NSCR activities led to the following results within the four overarching goals:
(i) We have created new tools to modify genes and viral delivery methods to develop improved cell types for future medical treatments. Our team has focused on enhancing the potential of stem cell-derived dopamine neurons for PD, refining their growth, transplantation, and interaction with their surroundings for better treatment outcomes. We also established a method to produce another type of brain cell, cholinergic neurons, which were successfully tested in animal models. New imaging technologies now allow us to study transplanted neurons in 3D, improving our understanding of how they develop and function. A cutting-edge sequencing method was introduced to precisely classify different dopamine neuron types. Additionally, we advanced techniques to directly reprogram brain cells, which could help restore key brain circuits in diseases like HD.

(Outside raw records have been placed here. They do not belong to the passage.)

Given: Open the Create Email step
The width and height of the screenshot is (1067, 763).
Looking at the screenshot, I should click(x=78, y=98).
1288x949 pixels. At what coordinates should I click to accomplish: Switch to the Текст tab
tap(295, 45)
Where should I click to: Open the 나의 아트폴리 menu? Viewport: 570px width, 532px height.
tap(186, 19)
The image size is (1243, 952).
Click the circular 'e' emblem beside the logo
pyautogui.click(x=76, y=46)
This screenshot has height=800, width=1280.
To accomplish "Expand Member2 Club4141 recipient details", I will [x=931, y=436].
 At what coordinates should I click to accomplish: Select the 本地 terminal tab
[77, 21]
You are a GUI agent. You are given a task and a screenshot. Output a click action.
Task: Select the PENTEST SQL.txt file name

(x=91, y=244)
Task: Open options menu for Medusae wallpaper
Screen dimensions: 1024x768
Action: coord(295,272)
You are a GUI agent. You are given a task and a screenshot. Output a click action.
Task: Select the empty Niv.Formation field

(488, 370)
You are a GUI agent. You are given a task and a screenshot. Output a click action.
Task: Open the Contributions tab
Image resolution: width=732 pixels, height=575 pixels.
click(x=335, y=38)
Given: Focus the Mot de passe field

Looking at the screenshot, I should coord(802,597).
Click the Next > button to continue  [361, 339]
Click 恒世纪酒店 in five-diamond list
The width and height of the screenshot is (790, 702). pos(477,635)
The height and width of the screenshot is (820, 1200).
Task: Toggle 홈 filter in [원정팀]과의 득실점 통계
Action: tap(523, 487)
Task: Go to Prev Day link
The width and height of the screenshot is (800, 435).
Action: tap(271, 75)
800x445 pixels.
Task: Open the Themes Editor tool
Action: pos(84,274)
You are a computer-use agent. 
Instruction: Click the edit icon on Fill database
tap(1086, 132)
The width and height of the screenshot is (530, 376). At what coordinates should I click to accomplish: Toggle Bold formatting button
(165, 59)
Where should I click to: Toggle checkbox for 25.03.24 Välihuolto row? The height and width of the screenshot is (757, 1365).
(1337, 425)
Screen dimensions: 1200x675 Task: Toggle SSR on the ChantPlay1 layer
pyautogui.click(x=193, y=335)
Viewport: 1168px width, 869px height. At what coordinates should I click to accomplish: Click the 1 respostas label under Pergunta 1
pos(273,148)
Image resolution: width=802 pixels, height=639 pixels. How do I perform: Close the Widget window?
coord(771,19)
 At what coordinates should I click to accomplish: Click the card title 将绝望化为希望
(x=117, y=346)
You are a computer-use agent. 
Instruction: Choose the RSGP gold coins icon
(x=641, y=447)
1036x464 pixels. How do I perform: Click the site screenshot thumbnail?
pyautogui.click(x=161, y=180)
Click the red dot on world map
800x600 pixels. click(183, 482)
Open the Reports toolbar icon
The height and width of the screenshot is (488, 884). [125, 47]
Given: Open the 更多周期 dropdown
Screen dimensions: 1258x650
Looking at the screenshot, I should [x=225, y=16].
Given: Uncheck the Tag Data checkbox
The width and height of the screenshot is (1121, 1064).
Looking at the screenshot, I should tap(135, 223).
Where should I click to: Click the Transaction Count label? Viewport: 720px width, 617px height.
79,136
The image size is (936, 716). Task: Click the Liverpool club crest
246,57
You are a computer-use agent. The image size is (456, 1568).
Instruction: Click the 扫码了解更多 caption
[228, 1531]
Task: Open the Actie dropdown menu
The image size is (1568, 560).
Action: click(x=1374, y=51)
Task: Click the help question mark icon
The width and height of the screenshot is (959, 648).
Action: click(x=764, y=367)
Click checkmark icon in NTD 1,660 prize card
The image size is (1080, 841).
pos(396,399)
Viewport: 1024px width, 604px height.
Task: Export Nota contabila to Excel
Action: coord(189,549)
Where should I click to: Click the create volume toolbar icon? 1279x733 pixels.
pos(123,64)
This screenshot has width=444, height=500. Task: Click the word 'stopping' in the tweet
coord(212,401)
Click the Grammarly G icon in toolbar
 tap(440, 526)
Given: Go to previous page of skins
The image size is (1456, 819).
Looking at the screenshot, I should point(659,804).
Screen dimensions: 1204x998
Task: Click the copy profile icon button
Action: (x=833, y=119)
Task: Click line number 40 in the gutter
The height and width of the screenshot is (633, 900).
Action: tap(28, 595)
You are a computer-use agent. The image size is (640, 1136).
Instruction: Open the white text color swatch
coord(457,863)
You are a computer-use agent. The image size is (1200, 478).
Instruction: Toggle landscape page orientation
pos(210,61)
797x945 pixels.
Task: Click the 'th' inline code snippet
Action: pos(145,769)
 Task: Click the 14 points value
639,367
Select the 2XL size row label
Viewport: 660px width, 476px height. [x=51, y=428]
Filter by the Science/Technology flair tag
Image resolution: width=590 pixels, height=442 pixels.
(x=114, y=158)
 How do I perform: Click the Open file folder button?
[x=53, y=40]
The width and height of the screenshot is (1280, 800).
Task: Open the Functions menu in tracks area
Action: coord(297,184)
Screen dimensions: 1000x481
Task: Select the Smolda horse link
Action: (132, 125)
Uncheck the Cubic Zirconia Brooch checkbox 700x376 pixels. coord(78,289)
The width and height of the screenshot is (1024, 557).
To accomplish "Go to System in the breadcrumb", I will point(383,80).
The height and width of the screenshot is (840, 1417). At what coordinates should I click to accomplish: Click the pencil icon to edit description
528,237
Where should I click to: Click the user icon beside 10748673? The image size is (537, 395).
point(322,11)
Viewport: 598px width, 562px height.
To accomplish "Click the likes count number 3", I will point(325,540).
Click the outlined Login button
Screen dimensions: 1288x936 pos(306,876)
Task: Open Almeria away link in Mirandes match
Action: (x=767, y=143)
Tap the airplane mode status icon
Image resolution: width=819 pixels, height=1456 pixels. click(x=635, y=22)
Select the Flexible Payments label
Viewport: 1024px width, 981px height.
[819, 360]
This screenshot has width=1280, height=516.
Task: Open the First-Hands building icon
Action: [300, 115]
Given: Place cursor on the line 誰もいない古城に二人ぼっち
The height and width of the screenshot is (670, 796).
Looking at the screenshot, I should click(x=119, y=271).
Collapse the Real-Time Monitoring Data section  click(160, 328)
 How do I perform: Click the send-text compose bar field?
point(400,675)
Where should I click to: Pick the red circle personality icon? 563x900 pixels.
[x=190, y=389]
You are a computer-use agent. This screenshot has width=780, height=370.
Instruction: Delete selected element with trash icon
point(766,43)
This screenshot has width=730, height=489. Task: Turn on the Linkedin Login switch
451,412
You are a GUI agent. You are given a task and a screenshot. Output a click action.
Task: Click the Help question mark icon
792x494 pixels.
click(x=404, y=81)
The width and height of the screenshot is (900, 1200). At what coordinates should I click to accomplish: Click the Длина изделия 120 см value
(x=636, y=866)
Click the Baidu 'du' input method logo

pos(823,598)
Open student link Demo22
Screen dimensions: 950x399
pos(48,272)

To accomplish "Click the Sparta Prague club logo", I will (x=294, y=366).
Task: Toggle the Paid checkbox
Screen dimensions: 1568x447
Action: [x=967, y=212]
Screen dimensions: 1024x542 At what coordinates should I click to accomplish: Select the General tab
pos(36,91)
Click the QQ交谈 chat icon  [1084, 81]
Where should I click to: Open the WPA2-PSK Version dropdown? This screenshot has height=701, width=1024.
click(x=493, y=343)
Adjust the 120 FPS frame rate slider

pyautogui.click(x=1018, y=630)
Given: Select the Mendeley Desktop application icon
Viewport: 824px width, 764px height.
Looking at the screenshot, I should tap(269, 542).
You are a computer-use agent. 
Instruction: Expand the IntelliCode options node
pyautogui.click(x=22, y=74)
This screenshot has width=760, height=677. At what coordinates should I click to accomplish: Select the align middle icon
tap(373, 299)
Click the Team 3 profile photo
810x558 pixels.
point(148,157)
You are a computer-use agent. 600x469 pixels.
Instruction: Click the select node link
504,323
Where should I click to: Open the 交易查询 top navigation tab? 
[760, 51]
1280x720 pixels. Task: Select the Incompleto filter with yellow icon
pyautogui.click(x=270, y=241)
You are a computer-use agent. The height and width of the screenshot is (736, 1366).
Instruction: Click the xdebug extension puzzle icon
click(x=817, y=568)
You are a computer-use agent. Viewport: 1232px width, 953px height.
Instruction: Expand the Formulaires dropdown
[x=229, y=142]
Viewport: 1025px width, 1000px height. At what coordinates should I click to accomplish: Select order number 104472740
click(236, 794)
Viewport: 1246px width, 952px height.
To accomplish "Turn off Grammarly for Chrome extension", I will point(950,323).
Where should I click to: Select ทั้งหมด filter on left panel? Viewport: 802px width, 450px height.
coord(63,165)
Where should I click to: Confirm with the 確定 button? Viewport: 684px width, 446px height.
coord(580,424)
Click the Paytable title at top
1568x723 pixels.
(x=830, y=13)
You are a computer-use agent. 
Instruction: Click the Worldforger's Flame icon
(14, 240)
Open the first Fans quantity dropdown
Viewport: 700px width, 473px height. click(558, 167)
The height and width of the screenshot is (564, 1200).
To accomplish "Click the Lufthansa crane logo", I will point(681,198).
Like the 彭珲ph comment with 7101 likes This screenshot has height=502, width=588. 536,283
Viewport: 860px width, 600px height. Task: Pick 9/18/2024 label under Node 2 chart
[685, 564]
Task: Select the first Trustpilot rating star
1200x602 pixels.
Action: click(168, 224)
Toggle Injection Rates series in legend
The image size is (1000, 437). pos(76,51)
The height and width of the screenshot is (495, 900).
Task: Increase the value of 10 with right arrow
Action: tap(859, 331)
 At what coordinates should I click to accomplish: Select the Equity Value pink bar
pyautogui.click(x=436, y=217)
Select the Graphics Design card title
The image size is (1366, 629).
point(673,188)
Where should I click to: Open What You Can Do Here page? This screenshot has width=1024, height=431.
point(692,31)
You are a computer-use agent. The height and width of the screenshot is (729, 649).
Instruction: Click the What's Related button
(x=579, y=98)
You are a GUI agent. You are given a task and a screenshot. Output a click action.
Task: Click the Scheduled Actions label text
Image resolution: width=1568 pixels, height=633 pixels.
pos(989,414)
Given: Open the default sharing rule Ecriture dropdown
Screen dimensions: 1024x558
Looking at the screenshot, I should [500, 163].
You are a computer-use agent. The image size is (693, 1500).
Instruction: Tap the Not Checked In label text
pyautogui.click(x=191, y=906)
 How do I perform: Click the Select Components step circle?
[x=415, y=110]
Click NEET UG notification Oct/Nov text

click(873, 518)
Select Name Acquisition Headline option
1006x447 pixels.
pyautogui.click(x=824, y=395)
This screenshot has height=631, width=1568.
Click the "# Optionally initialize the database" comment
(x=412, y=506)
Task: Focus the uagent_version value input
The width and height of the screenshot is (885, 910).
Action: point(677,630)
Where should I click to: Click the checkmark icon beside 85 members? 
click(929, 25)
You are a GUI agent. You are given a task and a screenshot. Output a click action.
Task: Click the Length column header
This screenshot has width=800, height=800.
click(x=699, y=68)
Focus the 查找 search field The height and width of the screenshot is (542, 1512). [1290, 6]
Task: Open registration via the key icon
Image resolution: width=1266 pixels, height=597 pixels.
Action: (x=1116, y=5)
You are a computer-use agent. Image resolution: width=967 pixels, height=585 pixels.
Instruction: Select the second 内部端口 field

(ii) To develop novel strategies for cell-based repair, we have worked on improving how stem cell-derived neurons grow, function, and integrate into diseased brains. Our research explored how these cells interact with their environment and how targeted genetic tools can help control their activity. We also studied how the immune system responds to these cells to find ways to reduce rejection. By combining transplantation experiments, single-cell genetic analysis, and advanced viral vector screening tools, we gained valuable knowledge on maximizing the therapeutic benefits of these neurons and improving their long-term survival.
(iii) Our goal is to repair brain damage by replacing lost neurons and restoring neuronal circuits. We showed that transplanted human stem cells can develop into different types of brain cells like neurons and astrocytes. Depending on the combination of cell types in the transplant, they can form specific types of dopamine neurons. We also demonstrated that stem cells taken from blood can integrate into damaged brain tissue and form new synapses. Further studies confirmed that transplanted cortical neurons mature properly, and optogenetic tests showed they actively participate in brain functions, reinforcing their potential for treating brain injuries and diseases.
(iv) During this project, several new innovations were developed, leading to multiple patents and commercial products. Of the 15 innovations with commercial potential, some are still being developed, while others have already reached the market. These include a quality control tool for dopamine-producing cells and a new platform for advanced microscope imaging. Additionally, a newly identified marker for isolating dopamine-producing cells was sold to the industry, and a respective patent has been filed.